# Voltage drop when accelerating



## loganste123 (Dec 31, 2013)

Hey all, so lately I noticed on my singer voltmeter i installed that when I am idling my voltage is at 14.5-15.0 depending on the weather. And now that its finally warm I see that my car goes from 14.5 to 13.8... What would make this happen and how do I solve this? Thank you!

Also, soon I am planning on upping the whole electrical system between batteries, more subs, more amps, big 3 and I am going for spl but it seems like my alternator isn't as strong as everyone elses that I see do these high watt builds. Any advice?


----------



## obermd (Mar 3, 2012)

Normal. The Cruze uses a variable output alternator for fuel economy purposes. The voltage you're reading is the alternator output and not the actual battery voltage.


----------



## loganste123 (Dec 31, 2013)

obermd said:


> Normal. The Cruze uses a variable output alternator for fuel economy purposes. The voltage you're reading is the alternator output and not the actual battery voltage.

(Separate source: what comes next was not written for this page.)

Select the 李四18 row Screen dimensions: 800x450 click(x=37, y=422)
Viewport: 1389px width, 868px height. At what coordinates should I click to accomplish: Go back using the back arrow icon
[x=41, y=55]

Then how do I get a reading of the battery's voltage?


Sent from AutoGuide.com Free App


----------



## jblackburn (Apr 14, 2012)

loganste123 said:


> Then how do I get a reading of the battery's voltage?
> 
> 
> Sent from AutoGuide.com Free App


Turn the engine off and leave the car in accessory mode. It will show on the dash DIC display/possibly your gauge as well. The same is true for any car - you won't be able to see actual battery voltage when the alternator is charging.

The Cruze's alternator is 130 amps. If it sees a NEED to charge the system (high current draw, like that from an amplifier, fan, lights, etc), it will.


----------